Anyway you could post the article on line?


----------



## dieseldog (Aug 9, 2004)

Not sure how to post article. but here is the website. maybe someone else can post it.

crosbynd.com/journal/columnists/steve.html

Also I don't think it made the online print but on the back page it had an article that a farmer in the Fortuna area found his dog shot in a field by his house. He had a red heeler cattle dog and he said that it was full of BB's and he could tell it was shot with a shotgun and not a rifle. Like he said if you are close enough to shot it with a shotgun you should be able to tell that it is a dog and not a coyote. Also the collar should be a dead giveaway. Anyone know anyone with any good red or blue heeler puppies, i can tell him about. Sad story I feel bad for him.


----------



## KEN W (Feb 22, 2002)

By Steve Andrist...Crosby Journal

S.D. pheasant hunting rules the roost 
The only thing thicker than the pheasants was the orange-vested, shotgun-toting hunters.

Driving along U.S. 281 Saturday, between Ellendale, N.D. and Aberdeen, S.D., they were everywhere. This was opening day of pheasant hunting season in South Dakota and it was obvious.

The pheasant opener is a pretty big deal in northwestern North Dakota, but it's nothing like South Dakota.

Maybe it just seems that way because the hunters are so visible. They walk the ditches and parallel fence lines, scaring up what by all accounts this year is an abundance of birds.

It's odd to see a party of men carrying guns just 20 yards away as you drive down a U.S. highway.

It's even more odd to see a dog running between his masters and the road, to see it kick up a bird, to see a shot gun aimed in your direction, and then to see the bird tumbling through the sky toward you.

That's the way it is in South Dakota.

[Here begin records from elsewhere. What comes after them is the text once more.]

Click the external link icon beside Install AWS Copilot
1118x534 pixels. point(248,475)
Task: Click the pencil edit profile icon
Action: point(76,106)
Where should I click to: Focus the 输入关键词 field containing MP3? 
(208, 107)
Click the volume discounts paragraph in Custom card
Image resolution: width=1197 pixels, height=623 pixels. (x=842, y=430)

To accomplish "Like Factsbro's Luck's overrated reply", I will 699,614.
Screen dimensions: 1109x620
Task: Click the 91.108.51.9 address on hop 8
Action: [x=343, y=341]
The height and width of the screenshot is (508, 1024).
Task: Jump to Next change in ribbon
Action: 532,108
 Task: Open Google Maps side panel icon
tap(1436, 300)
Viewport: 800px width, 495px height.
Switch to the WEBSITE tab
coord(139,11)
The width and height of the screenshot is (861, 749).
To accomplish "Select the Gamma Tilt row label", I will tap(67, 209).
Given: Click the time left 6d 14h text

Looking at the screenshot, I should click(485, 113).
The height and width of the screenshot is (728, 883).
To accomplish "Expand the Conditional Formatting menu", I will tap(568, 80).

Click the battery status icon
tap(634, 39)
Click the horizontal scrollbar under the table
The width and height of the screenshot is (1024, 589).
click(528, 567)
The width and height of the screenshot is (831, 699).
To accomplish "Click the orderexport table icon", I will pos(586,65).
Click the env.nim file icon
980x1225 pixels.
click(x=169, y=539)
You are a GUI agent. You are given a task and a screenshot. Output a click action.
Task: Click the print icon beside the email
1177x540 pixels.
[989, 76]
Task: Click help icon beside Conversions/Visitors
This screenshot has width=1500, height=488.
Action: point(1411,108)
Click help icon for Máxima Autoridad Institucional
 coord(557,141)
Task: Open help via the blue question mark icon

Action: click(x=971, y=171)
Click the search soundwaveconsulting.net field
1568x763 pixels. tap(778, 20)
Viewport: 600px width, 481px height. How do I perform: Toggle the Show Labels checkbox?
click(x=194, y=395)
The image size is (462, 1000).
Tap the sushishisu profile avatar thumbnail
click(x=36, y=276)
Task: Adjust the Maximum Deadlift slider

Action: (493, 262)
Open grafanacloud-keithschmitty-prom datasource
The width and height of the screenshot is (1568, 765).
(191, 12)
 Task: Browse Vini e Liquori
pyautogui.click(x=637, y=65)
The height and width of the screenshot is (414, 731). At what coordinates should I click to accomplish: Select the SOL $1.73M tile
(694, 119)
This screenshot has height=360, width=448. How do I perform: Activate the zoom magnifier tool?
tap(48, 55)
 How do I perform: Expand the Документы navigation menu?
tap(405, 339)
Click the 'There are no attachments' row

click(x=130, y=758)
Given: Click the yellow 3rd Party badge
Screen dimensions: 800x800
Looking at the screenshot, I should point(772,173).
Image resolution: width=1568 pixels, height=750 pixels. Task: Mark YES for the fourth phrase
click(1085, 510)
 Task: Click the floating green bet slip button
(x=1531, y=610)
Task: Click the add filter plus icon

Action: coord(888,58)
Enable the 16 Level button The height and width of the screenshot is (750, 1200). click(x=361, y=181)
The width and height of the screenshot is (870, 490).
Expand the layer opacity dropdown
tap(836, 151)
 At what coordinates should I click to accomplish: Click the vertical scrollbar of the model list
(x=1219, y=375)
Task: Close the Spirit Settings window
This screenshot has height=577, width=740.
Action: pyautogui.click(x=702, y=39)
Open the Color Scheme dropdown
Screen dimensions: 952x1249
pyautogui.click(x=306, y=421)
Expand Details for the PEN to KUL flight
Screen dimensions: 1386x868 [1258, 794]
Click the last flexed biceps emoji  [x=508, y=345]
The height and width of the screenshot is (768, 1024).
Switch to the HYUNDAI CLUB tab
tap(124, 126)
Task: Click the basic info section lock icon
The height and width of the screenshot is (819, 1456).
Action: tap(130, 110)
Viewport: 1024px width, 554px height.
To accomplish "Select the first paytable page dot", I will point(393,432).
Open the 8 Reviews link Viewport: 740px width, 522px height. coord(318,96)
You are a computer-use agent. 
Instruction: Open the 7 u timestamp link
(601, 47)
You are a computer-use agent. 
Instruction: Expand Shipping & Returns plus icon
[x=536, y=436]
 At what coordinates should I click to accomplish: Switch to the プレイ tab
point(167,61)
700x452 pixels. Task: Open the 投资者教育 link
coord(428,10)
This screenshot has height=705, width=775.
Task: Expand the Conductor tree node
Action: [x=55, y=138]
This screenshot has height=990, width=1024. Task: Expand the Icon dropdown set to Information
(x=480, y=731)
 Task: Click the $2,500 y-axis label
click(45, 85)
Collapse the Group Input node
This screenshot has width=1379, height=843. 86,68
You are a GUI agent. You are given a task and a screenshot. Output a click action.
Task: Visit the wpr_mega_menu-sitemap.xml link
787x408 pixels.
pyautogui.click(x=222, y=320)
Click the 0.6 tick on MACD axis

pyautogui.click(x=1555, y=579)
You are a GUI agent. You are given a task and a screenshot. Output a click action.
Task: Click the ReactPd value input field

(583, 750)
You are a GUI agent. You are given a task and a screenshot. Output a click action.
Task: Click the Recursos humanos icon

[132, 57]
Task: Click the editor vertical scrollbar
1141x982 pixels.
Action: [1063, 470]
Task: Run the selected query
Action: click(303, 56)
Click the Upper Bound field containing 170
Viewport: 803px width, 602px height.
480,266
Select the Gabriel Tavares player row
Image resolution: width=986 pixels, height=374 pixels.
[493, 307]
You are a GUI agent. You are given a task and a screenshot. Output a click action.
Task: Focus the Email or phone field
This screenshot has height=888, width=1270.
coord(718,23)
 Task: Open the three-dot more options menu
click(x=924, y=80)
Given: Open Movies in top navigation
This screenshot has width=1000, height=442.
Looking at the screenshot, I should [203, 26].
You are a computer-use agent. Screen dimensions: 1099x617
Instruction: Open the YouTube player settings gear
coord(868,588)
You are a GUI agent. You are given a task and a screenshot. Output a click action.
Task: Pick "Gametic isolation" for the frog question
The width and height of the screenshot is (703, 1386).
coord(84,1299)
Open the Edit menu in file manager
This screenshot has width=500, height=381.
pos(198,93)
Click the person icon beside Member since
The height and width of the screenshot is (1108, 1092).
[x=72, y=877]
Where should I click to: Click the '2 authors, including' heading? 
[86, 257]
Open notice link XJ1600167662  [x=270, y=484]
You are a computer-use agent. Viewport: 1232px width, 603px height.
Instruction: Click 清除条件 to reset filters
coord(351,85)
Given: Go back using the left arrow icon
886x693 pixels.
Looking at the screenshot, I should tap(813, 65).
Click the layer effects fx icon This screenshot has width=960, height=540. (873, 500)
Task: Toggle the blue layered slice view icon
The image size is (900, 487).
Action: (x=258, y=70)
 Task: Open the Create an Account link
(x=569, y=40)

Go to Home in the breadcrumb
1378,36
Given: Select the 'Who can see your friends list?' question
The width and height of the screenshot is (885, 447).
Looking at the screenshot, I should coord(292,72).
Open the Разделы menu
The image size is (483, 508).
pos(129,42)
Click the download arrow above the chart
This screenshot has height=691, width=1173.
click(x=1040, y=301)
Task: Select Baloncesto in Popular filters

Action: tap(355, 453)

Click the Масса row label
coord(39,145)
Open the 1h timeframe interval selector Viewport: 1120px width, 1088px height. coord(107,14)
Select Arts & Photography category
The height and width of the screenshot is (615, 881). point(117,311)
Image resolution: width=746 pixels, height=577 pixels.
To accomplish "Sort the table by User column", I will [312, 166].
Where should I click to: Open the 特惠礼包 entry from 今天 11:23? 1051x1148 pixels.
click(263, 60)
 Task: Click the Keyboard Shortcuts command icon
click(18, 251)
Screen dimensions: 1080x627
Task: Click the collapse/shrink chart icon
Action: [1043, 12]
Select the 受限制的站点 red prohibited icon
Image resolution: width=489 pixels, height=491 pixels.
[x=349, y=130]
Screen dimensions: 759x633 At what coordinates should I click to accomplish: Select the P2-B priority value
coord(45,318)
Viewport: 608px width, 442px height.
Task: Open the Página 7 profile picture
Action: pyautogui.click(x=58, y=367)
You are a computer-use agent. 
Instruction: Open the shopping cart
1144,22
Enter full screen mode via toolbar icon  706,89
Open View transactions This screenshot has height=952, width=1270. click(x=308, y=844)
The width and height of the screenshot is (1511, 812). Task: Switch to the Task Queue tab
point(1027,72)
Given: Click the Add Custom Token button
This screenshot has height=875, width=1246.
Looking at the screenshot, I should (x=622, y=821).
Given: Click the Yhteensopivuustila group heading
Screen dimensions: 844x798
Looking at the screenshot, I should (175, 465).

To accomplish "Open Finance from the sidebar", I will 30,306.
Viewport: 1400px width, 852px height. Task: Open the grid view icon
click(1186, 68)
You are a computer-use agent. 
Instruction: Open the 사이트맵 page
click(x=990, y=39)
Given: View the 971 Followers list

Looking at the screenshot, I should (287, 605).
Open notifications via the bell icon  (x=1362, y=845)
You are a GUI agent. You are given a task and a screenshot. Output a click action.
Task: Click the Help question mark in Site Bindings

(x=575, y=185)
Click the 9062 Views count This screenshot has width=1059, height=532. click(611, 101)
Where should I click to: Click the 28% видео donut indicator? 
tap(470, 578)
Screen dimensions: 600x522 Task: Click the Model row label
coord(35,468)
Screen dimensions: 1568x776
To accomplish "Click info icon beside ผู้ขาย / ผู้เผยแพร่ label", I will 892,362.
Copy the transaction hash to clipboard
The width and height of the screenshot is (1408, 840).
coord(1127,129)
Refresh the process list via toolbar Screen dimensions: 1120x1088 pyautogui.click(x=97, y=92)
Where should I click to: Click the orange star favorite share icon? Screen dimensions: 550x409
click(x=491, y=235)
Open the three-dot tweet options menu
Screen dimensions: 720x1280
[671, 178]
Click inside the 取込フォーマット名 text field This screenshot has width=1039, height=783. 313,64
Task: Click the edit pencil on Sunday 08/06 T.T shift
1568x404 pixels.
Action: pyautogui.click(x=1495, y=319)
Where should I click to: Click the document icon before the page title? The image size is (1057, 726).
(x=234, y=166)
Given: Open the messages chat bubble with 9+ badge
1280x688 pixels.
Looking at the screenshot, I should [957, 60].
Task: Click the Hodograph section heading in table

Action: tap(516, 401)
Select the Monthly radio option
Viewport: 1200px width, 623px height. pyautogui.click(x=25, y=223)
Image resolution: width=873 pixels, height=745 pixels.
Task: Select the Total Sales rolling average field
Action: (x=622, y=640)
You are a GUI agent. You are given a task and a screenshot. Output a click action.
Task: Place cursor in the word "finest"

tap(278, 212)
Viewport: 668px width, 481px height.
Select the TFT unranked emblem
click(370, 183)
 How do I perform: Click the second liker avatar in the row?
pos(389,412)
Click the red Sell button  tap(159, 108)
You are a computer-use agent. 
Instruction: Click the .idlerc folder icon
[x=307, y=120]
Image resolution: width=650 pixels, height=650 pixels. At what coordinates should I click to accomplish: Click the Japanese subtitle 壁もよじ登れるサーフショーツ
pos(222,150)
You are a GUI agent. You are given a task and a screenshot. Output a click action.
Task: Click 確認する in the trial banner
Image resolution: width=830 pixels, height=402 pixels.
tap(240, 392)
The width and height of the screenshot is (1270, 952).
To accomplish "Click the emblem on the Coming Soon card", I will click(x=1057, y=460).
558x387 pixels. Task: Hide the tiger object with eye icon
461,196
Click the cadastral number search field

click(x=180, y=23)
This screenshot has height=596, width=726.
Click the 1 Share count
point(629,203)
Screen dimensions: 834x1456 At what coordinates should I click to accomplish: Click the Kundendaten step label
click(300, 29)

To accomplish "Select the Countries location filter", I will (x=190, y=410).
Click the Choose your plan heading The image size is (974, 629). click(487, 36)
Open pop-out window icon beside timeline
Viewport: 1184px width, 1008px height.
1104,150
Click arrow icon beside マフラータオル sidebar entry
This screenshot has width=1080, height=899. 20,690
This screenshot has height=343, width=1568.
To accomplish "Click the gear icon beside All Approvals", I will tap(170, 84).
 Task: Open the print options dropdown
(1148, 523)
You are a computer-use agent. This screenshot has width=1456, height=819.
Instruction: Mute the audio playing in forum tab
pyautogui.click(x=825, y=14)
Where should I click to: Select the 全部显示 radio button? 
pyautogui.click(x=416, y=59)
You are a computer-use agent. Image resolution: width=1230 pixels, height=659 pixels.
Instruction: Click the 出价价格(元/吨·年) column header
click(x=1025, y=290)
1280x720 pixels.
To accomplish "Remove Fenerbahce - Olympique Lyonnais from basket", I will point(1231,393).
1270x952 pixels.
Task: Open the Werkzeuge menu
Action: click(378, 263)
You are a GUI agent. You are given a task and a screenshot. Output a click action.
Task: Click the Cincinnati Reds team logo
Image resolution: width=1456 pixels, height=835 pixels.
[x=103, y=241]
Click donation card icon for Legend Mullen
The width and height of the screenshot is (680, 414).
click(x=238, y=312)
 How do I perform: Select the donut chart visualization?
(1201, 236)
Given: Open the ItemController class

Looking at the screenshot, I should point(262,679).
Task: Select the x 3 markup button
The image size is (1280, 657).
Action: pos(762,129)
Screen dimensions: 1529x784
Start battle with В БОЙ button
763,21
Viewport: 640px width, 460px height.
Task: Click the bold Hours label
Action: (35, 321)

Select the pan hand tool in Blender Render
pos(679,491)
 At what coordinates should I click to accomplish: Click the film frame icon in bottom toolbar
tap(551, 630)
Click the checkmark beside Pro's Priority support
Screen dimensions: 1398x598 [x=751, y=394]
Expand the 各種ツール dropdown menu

They clearly don't care how close to the highway you hunt.

There is a case pending in the South Dakota Supreme Court over what ditch hunters can and can't do when the birds they shoot fall onto nearby private property.

Other than that, South Dakota rolls out the red carpet for orange-vested visitors.

Every bar and restaurant and motel is labeled with a bright orange "Hunters Welcome" banner.

At the steakhouses, where hungry hunters are down to the brown-green camo, waiters and waitresses cover their house polos with orange vests.

Up and down the hallways of the motels there are more rooms with dogs than without. The innkeepers don't even bat an eye at guests of the four-legged variety.

This is their harvest, and they'll do whatever it takes to make sure the yields are heavy.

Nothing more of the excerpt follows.